• _ACTIVITY_
Take the records below and retype them line by line, from the first line through the one containing "Open the Info inspector icon"; stop there.

Saved entries:
····················
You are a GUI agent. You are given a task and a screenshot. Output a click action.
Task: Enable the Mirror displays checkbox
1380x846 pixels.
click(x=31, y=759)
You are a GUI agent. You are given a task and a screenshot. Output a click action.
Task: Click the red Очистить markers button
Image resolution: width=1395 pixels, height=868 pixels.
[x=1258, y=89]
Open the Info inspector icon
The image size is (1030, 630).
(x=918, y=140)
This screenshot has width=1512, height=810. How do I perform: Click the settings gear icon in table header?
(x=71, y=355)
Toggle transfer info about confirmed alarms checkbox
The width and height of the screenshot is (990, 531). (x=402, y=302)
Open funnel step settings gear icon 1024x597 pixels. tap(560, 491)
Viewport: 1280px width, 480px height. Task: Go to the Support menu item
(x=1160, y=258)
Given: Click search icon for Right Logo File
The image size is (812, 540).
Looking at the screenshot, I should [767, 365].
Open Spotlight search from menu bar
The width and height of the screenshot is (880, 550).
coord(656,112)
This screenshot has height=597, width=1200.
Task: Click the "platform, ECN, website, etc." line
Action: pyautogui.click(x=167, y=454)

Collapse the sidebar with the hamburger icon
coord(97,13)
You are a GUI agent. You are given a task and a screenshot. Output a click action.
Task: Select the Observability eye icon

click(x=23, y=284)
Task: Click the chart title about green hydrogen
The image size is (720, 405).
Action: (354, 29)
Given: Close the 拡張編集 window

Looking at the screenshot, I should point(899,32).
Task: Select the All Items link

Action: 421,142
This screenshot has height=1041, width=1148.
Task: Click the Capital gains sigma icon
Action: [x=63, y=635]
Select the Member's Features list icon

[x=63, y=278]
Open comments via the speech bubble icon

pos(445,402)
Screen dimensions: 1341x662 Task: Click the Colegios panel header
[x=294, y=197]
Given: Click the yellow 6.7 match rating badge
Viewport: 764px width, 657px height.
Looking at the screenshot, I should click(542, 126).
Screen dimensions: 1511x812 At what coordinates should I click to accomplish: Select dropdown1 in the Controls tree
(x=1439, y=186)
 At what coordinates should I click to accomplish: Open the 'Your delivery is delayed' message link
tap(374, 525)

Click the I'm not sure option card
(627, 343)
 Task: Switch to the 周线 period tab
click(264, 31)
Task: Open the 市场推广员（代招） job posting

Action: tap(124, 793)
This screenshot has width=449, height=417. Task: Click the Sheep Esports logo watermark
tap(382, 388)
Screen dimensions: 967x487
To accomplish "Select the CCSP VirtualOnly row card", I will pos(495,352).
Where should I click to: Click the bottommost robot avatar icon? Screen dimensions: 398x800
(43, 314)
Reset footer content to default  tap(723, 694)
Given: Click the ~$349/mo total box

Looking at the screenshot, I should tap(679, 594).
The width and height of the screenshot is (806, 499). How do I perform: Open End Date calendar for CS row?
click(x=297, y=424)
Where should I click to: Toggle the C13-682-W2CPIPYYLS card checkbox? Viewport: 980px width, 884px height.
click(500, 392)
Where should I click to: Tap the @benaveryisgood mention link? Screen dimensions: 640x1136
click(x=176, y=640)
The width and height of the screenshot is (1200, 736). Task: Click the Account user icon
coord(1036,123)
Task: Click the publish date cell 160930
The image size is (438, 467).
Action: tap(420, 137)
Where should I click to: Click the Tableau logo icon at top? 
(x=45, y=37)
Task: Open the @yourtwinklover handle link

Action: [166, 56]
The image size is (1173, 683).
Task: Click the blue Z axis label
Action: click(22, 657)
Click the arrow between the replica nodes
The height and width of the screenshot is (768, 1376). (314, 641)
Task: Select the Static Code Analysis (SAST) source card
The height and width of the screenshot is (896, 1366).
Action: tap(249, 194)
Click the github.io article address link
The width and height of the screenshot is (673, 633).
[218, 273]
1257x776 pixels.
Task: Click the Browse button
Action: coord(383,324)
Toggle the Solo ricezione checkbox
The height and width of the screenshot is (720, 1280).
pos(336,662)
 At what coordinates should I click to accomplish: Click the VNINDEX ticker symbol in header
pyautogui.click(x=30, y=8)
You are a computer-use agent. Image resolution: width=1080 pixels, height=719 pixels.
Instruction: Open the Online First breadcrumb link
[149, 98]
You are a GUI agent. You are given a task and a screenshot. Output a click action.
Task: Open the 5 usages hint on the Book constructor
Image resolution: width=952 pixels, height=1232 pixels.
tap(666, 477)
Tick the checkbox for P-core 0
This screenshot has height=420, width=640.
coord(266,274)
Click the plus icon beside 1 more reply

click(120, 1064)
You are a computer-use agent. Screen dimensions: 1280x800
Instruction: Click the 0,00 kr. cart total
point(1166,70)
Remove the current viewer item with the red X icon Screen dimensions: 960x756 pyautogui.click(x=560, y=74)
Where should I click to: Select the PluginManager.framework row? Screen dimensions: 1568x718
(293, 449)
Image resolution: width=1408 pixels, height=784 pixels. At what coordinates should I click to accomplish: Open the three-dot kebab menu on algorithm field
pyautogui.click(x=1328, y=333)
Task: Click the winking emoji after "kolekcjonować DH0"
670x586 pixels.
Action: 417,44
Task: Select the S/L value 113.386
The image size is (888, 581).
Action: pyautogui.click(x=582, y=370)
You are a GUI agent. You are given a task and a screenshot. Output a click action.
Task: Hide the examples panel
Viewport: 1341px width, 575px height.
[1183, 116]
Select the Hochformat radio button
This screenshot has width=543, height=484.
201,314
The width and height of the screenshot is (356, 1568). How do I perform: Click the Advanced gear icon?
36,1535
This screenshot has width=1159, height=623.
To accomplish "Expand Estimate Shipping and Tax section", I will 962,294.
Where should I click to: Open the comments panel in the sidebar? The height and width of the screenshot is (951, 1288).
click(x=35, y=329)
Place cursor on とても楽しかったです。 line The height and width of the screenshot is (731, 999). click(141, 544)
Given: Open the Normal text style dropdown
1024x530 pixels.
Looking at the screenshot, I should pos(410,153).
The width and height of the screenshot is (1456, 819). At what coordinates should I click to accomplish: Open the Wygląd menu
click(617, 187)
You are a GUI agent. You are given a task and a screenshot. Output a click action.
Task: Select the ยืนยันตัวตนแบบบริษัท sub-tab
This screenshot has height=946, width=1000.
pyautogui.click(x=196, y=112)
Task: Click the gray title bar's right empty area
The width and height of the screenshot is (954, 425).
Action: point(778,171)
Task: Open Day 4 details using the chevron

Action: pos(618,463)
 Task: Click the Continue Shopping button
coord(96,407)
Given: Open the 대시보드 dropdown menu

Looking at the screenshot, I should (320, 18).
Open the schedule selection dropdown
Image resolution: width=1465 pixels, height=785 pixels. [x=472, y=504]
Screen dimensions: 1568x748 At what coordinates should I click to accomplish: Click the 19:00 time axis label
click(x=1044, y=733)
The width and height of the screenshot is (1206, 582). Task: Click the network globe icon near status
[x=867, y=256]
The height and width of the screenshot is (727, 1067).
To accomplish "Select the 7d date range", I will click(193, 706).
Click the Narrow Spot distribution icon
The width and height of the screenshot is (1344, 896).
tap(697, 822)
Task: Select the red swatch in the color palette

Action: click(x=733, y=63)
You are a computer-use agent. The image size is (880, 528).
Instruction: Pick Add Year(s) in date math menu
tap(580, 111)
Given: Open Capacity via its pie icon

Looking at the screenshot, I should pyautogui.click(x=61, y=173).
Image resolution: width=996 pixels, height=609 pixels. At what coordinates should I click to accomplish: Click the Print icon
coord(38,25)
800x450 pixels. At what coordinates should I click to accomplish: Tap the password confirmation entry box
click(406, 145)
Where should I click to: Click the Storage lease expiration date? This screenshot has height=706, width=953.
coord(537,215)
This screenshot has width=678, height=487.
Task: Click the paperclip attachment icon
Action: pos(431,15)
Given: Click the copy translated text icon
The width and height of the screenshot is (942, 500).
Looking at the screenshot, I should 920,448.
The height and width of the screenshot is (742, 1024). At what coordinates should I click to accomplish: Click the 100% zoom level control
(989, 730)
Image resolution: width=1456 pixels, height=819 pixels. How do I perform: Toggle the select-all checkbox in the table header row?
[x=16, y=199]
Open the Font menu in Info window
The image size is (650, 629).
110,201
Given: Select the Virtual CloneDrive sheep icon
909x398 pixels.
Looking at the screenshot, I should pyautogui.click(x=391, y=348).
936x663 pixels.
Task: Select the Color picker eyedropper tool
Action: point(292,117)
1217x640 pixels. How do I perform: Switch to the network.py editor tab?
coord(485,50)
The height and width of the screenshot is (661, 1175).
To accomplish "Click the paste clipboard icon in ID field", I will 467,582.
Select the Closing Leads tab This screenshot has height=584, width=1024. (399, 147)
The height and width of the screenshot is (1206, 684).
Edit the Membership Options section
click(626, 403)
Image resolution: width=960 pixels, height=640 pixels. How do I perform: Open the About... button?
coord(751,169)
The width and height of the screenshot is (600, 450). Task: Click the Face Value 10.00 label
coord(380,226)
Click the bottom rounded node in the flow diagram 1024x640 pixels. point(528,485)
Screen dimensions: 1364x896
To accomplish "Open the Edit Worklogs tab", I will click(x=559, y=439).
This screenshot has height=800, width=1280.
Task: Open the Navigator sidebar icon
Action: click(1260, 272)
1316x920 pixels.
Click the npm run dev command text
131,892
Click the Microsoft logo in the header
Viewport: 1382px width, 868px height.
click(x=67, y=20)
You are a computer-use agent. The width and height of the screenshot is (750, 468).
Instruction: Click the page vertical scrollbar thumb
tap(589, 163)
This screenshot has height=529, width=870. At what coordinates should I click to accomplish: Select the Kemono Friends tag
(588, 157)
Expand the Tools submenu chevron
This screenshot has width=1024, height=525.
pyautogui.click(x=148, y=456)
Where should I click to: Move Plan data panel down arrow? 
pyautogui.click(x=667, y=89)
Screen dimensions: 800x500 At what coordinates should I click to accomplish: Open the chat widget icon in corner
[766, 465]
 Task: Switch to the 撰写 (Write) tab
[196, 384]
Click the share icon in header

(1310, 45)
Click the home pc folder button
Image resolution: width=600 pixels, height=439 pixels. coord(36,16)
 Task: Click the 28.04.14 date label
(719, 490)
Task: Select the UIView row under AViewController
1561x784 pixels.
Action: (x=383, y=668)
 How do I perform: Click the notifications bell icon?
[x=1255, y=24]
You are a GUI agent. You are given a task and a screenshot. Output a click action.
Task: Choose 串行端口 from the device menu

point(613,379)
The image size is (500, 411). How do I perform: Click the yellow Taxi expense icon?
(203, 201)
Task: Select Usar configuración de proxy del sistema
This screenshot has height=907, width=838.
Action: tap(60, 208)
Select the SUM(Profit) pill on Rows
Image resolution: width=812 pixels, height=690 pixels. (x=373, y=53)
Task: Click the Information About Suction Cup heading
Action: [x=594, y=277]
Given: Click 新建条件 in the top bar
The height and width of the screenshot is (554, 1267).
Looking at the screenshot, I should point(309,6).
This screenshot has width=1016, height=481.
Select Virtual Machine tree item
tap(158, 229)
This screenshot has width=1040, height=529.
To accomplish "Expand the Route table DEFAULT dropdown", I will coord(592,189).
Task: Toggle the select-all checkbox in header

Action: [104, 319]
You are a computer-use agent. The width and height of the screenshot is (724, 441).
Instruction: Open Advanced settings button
····················
• _WRITTEN REPLY_
You are a GUI agent. You are given a task and a screenshot. Output a click action.
Task: Enable the Mirror displays checkbox
1380x846 pixels.
click(x=31, y=759)
You are a GUI agent. You are given a task and a screenshot. Output a click action.
Task: Click the red Очистить markers button
Image resolution: width=1395 pixels, height=868 pixels.
[x=1258, y=89]
Open the Info inspector icon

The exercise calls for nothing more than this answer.